** Supplied data follows **

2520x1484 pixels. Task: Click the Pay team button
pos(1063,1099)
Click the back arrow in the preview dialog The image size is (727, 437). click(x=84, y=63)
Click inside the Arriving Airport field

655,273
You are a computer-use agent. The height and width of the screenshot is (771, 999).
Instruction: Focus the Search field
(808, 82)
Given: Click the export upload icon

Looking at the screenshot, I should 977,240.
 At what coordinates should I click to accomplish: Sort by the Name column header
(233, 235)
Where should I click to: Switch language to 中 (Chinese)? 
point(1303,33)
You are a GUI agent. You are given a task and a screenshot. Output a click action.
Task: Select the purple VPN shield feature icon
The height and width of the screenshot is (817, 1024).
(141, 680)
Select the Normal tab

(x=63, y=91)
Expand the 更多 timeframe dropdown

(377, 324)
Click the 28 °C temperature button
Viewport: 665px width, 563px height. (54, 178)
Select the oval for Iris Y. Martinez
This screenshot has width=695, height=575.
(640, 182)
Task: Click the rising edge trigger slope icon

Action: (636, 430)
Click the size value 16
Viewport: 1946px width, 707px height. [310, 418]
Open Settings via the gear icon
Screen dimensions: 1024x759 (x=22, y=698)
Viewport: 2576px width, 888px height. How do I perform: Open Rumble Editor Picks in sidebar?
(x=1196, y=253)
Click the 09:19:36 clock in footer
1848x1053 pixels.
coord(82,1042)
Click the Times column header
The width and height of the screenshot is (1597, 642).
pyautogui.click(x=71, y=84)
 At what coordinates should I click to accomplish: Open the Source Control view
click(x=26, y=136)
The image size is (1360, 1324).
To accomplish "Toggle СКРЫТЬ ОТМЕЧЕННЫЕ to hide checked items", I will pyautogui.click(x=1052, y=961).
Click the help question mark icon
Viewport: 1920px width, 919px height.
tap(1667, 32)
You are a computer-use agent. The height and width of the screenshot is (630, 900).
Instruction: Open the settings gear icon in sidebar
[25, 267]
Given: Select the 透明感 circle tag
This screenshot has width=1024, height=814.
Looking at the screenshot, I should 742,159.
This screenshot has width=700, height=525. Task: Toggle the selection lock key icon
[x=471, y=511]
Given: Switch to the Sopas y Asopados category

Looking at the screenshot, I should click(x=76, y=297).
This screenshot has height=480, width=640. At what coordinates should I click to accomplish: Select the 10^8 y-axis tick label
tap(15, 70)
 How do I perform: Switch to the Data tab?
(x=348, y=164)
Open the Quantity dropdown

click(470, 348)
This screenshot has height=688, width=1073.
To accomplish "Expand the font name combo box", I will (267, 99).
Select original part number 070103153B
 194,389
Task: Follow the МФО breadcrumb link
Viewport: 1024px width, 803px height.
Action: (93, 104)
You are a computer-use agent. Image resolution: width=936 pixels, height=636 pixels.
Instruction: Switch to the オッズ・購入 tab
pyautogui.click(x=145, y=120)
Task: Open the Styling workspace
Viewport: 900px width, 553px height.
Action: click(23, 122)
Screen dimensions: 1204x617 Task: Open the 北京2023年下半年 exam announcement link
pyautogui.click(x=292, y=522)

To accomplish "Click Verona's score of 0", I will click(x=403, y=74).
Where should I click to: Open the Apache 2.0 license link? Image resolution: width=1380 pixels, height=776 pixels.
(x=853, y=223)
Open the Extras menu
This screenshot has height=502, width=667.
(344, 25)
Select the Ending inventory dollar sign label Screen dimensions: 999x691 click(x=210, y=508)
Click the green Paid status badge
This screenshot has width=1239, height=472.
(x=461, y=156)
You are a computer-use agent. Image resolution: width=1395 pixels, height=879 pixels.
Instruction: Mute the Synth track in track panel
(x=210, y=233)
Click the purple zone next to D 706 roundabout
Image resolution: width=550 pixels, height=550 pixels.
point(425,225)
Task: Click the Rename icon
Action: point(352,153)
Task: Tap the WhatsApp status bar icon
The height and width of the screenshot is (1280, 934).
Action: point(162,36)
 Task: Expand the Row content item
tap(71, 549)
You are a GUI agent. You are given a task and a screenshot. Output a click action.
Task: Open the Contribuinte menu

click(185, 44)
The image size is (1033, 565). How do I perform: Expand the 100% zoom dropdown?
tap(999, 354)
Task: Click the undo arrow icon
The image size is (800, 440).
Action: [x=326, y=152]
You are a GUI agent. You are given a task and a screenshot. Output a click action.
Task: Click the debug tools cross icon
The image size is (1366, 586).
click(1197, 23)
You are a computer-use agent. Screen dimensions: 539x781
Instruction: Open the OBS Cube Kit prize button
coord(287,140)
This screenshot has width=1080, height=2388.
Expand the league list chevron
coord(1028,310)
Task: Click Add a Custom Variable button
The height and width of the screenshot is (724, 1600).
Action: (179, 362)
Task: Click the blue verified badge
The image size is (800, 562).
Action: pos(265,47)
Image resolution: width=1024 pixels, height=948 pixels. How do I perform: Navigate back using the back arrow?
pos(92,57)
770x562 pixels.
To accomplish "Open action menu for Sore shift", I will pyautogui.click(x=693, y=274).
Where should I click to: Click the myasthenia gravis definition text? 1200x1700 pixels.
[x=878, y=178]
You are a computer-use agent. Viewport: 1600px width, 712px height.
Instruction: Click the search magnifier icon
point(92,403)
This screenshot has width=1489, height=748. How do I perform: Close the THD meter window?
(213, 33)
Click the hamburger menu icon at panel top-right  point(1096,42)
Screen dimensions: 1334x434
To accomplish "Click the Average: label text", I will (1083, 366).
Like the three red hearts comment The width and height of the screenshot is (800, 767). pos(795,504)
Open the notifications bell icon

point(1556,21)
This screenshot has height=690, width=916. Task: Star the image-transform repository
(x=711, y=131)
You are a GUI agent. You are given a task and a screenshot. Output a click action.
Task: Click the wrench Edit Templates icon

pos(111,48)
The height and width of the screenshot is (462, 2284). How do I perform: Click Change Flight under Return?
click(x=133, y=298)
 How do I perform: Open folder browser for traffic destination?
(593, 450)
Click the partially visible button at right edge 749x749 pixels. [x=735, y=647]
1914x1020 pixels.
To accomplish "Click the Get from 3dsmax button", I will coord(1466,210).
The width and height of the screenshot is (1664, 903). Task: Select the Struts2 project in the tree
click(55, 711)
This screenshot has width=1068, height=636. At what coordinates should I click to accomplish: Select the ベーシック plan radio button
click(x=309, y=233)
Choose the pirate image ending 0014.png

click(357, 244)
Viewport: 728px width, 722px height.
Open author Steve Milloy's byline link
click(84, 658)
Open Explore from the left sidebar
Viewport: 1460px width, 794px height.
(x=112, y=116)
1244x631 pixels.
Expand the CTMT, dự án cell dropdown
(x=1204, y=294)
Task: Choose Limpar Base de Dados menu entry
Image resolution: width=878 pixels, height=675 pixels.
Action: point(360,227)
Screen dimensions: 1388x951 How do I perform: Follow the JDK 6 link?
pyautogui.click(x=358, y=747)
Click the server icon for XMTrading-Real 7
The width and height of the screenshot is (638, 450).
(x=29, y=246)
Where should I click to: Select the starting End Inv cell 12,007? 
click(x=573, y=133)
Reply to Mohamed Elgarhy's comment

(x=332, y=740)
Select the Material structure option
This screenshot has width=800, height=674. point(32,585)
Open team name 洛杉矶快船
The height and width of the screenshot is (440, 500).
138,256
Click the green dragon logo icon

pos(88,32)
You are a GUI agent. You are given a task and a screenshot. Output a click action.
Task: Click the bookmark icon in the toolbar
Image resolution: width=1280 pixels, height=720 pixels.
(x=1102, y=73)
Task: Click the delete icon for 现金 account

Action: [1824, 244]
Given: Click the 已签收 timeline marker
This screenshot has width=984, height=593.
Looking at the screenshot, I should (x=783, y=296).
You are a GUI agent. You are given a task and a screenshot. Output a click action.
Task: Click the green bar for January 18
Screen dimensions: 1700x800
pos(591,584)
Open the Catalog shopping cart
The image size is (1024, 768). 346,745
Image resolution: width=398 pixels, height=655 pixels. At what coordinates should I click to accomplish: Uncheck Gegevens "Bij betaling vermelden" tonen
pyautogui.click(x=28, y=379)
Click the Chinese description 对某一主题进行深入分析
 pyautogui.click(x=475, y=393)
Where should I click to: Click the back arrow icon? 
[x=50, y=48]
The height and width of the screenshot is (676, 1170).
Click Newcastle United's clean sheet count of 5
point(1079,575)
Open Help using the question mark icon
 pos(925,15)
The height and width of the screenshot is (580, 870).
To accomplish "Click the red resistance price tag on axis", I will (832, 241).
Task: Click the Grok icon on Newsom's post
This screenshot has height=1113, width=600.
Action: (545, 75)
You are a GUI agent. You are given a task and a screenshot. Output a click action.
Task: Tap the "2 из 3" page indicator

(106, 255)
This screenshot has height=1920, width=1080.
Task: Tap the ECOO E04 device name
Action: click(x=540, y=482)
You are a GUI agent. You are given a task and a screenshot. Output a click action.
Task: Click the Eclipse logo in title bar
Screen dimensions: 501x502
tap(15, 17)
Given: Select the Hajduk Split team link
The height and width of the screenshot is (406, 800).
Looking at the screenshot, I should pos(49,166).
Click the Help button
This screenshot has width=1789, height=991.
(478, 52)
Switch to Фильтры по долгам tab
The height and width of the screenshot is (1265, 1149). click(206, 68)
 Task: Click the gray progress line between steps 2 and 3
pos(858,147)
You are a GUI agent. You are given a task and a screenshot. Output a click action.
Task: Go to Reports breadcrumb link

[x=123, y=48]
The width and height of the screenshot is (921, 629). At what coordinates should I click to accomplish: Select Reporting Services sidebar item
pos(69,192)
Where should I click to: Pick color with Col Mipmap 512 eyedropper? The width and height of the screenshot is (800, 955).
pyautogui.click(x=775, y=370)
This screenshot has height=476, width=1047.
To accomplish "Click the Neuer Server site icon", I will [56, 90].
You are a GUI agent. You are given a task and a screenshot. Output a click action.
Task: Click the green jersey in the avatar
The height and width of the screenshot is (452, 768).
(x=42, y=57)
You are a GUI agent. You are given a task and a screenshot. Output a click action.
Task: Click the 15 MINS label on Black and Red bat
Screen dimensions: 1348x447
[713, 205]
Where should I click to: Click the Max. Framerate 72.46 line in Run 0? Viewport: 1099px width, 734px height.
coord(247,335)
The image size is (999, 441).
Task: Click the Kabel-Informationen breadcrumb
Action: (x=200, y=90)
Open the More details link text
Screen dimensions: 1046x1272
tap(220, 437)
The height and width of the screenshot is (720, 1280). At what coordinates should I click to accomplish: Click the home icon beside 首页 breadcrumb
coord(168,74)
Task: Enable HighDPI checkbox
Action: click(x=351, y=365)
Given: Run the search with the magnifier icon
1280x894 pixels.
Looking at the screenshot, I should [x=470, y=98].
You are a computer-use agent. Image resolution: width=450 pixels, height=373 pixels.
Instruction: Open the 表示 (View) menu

** End of Supplied data **

**To do:** Wherever a line above contains the string "right", count it; then give the total alone.

**Solution below:** 2